Did some guys actually build a massive boat for themselves (and animals) to escape a huge flood? If so, is it relevant now? Let’s take a look:
The flood described in Genesis is the most sweeping physical event in history. Many of our natural resources and topography can be directly traced to it. It’s an important part of the Biblical narrative, and for our purpose in this post, I want to consider two questions.
Was it a literal global flood?
- Genesis chapters 6-9 tells the story with specific details, such as vessel specifications, dates, timeframe, water height, limiting of animal categories to “kinds”, occupants, food provisions, Noah’s age, sources of the water, and resulting after-effects.

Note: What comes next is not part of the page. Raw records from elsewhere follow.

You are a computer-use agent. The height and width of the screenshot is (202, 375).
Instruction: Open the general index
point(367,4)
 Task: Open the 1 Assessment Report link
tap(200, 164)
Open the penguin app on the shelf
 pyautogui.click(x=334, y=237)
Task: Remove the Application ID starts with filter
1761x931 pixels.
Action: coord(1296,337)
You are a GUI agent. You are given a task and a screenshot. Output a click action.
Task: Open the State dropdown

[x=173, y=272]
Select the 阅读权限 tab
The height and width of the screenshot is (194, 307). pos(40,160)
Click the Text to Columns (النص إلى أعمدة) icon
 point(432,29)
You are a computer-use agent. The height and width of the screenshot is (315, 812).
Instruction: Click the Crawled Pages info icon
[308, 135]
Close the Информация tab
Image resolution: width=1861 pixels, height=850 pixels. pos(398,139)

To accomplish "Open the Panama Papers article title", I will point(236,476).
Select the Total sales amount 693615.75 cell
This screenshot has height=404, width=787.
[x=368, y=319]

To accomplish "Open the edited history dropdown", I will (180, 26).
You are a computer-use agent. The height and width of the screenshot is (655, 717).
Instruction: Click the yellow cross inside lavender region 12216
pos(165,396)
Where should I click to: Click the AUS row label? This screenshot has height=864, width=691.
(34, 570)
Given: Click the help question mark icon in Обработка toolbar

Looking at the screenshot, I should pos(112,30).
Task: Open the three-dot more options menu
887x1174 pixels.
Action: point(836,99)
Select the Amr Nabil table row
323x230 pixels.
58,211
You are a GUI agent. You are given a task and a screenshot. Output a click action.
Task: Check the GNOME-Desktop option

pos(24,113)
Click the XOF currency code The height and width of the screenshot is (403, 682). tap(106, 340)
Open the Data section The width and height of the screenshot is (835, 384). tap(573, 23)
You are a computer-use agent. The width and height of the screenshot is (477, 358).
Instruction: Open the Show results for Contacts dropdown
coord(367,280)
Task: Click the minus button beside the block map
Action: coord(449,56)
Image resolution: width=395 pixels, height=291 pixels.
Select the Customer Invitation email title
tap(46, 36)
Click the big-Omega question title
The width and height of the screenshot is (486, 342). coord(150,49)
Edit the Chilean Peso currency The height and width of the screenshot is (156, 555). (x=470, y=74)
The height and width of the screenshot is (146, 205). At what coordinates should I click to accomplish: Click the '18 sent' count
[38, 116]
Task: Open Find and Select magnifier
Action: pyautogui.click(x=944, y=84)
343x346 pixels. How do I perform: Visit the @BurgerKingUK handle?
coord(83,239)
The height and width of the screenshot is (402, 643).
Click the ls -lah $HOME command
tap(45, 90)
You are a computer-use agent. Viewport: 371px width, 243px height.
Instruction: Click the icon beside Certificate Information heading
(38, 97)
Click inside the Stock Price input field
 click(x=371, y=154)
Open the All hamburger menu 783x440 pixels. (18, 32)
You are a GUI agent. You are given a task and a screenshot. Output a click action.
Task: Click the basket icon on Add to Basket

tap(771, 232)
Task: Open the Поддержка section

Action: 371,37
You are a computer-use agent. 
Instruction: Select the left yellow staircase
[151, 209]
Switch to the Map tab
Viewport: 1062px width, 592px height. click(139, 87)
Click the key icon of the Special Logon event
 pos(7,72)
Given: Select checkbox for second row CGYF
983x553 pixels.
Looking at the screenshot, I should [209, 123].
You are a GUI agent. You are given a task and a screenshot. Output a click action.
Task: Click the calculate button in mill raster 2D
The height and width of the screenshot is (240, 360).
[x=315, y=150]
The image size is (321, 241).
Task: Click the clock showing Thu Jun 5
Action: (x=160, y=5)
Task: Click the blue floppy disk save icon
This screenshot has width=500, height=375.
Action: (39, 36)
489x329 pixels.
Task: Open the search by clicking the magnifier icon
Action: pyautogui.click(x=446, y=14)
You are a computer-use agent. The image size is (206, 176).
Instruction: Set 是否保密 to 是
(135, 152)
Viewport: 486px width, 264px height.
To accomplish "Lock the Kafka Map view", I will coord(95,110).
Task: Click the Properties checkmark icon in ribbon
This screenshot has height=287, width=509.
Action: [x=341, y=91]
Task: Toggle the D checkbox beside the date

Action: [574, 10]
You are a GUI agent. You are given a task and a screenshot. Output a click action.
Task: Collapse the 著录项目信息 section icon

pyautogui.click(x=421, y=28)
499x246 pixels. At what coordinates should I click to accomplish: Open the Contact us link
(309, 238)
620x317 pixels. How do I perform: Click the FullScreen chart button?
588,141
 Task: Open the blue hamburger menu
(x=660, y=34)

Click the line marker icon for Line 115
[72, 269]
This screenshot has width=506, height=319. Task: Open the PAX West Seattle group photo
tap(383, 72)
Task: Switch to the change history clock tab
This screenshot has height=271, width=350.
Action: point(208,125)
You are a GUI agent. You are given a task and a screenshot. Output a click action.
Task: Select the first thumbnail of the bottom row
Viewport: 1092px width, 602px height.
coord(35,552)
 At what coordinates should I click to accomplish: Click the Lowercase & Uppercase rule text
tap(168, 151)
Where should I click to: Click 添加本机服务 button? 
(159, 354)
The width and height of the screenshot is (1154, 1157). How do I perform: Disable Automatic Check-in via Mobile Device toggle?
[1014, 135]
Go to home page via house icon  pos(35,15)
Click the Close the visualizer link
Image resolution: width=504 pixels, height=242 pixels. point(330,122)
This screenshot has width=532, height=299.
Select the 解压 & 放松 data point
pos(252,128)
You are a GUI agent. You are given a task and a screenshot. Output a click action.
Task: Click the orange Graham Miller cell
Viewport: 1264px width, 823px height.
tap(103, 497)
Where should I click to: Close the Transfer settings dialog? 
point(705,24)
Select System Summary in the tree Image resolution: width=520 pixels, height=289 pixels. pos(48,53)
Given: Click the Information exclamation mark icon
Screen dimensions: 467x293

- If the flood was literal, then we should expect to find evidence on the earth’s surface. The geological record points to a rapidly developed, catastrophic event, which disturbed and re-deposited materials all over the earth (instead of long slow deposits over “millions of years”). For example:
- The Fountains of the Great Deep – In Genesis 7:11 God broke up (literally “ripped apart”) the fountains of the great deep. This sudden global release of a subterranean layer of water would have exploded with incredible heat and pressure. This alone would deliver massive cataclysmic destruction at the points of origin, on the earth’s surface, and final ground elevations. This is exactly what we see with the Mid-Atlantic Ridge, the Ring of Fire, mountain ranges from surface compression, and faults from plate subduction. Here are two links for more details:
- When the water began receding in Genesis chapter 8, it revealed the devastation of the flood. Today we see an abundance of formations which support a mountain-covering-worldwide-flood. For example, fossils of sea creatures high above sea level, rapid burial of plant and animal life, quickly deposited layers of sediment, and much more. One of the more interesting is evidence of two additional Great Lakes left afterwards in the American southwest where Utah, Colorado, Arizona and New Mexico come together. These two vast bodies of water (breached later at their southwestern edge) could have quickly and easily eroded the Grand Canyon. Here are two links for more details:
What difference does the Flood story make now?
- Mankind’s sin grieves God’s heart (Genesis 6:6) and has always been a serious issue. It brings God’s wrath, and the flood is referenced in the New Testament as an example (Luke 17:26-30 & II Peter 3:1-13).
- God is gracious. Gen. 6:8 says, “Noah found grace in the eyes of the LORD.” Noah’s deliverance was based on God showing Him “unmerited favor” along with his family.
- God honored His covenants (with Noah and his family-Gen. 6:18) & (with Himself to never flood the Earth again-Gen. 8:21-22). God always keeps his promises…to the letter.
- Worship is important. Noah’s first recorded act after leaving the ark was to build an altar and worship (Gen. 8:20).
- Noah’s faith is a key part of the story, not just ancillary. (He acted on faith and respect for the Lord-Hebrews 11:7). Building the ark took time, and considering the extreme depravity of the culture, following God’s instructions would have brought much ridicule.
- Rebellion against God is our ongoing core problem (Gen. 6:5 & 8:21). The story starts and ends with God commenting on the condition of hearts. We cannot change ourselves, only He can do that.
- God’s Word is not just “kind-of-true” or “mostly true”, it’s specifically true.
- Just as Noah was delivered by God’s grace, we are offered an opportunity to be delivered from sin’s judgment through Christ. He has already suffered the penalty of God’s wrath for us. His redemptive work on the cross provides a way to be saved and have a personal relationship with Him (Rom. 5:1-2, 5:8, 6:23, 8:1).
The story of Noah and the great flood is often viewed as a children’s lesson, but it’s so much more. It’s a sobering and compelling account of God’s love and provision while evil is dealt with. It’s that same love that invites us to trust Him with our life now by placing our faith in Jesus. I hope you have. If not, I pray that you will. What a story…what a truth!